__Work required__:
Edit the part of the listing from the line containing "The image size is (480, 514)." down to the line containing "center [78, 73].": change "Kernel" to "Filter", leave every other part of those lines the same, and give back only those lines.

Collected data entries

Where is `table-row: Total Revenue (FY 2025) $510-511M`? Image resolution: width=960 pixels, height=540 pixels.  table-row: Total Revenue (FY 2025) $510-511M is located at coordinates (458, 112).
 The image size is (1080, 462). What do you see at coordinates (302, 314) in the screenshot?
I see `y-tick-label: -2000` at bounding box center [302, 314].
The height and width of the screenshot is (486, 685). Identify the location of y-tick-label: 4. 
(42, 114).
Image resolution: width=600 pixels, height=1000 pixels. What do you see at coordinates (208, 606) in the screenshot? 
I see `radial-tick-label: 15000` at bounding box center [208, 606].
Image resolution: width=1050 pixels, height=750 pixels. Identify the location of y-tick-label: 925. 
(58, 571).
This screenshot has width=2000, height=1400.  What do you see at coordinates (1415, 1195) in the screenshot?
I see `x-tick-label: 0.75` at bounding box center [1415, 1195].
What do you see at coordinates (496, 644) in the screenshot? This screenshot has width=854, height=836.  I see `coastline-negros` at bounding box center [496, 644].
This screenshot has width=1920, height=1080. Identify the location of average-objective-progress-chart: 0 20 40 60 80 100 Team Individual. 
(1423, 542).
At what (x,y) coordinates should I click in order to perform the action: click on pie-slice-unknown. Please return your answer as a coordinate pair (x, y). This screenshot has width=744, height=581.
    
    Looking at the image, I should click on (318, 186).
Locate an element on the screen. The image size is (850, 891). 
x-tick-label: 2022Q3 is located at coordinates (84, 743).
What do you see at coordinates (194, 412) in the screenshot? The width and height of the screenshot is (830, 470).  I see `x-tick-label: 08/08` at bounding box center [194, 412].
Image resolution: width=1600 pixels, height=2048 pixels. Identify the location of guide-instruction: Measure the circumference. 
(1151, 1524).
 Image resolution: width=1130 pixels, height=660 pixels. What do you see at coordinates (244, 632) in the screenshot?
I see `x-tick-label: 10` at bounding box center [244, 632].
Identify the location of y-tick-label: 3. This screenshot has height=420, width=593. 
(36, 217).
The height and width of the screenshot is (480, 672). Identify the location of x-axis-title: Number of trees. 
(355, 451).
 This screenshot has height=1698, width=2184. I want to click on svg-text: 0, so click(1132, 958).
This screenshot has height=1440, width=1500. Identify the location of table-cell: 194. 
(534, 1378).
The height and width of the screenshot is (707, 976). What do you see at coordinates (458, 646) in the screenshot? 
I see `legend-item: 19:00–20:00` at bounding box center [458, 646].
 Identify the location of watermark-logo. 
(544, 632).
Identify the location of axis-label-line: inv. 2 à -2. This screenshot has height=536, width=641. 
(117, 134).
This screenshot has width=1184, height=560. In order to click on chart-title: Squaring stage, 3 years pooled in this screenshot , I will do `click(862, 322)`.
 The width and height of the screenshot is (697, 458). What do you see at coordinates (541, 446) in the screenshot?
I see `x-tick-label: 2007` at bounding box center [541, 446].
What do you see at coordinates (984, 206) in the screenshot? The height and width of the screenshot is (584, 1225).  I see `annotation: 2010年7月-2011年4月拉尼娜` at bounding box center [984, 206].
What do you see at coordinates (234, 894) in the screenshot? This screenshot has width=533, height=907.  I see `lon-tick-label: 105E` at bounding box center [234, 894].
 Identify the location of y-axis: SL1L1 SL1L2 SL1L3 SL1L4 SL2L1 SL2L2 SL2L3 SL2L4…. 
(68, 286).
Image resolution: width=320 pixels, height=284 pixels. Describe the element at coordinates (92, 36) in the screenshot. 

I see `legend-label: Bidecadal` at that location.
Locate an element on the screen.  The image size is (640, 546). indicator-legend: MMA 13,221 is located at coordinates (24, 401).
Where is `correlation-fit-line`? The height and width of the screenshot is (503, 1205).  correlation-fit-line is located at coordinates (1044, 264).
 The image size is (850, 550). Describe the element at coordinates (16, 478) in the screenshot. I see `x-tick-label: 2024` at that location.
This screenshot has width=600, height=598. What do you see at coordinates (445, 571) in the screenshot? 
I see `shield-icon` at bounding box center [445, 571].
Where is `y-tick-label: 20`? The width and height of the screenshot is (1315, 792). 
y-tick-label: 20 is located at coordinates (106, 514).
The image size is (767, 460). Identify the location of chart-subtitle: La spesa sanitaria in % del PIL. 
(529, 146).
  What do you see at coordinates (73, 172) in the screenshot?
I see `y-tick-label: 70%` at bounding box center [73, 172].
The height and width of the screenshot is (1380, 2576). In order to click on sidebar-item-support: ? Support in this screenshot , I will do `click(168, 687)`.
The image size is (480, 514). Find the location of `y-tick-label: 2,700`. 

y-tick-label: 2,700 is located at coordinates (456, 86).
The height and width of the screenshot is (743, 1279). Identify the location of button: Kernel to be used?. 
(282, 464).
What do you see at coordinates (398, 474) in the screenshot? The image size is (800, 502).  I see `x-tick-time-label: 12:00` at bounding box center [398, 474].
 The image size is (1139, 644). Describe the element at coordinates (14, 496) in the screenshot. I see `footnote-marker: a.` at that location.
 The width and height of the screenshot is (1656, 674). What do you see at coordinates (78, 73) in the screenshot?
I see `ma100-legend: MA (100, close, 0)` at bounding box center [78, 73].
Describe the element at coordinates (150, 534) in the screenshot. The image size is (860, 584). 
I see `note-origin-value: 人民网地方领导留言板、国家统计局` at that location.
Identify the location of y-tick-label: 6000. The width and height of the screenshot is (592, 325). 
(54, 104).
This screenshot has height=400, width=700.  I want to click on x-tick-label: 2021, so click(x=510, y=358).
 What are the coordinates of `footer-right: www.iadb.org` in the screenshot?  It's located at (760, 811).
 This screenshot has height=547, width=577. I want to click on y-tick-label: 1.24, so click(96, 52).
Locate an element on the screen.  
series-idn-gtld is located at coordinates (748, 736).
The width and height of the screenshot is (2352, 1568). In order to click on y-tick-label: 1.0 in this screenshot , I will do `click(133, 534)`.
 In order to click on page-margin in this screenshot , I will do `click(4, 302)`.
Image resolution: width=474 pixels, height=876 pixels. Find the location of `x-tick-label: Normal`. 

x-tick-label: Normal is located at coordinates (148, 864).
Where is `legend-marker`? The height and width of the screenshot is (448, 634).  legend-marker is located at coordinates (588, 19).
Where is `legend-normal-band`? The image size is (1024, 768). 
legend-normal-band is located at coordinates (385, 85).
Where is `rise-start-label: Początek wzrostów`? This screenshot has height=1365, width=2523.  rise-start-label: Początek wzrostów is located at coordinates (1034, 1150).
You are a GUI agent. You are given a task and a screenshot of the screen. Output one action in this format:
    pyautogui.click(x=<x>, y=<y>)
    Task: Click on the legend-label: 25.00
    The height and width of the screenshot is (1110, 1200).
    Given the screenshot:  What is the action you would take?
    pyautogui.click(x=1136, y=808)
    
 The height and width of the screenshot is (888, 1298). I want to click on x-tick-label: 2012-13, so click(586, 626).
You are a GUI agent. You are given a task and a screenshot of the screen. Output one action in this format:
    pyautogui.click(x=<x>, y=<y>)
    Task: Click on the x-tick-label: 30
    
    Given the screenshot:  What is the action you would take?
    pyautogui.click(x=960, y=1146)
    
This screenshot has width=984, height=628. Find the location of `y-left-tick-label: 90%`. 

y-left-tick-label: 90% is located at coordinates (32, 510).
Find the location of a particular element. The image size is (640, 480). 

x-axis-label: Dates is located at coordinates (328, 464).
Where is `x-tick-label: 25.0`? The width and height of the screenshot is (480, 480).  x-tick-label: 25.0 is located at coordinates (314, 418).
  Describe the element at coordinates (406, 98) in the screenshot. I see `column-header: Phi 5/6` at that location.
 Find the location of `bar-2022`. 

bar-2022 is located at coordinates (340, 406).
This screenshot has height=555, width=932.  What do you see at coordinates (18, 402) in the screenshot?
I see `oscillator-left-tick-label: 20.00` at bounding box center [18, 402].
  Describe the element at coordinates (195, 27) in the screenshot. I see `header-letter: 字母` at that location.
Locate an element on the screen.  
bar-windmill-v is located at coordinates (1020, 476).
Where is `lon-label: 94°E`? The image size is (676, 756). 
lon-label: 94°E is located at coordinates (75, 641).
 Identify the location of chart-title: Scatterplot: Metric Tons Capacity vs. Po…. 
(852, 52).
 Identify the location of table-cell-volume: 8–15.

__Output of the exercise__:
The image size is (480, 514). Find the location of `y-tick-label: 2,700`. 

y-tick-label: 2,700 is located at coordinates (456, 86).
The height and width of the screenshot is (743, 1279). Identify the location of button: Filter to be used?. 
(282, 464).
What do you see at coordinates (398, 474) in the screenshot? The image size is (800, 502).  I see `x-tick-time-label: 12:00` at bounding box center [398, 474].
 The image size is (1139, 644). Describe the element at coordinates (14, 496) in the screenshot. I see `footnote-marker: a.` at that location.
 The width and height of the screenshot is (1656, 674). What do you see at coordinates (78, 73) in the screenshot?
I see `ma100-legend: MA (100, close, 0)` at bounding box center [78, 73].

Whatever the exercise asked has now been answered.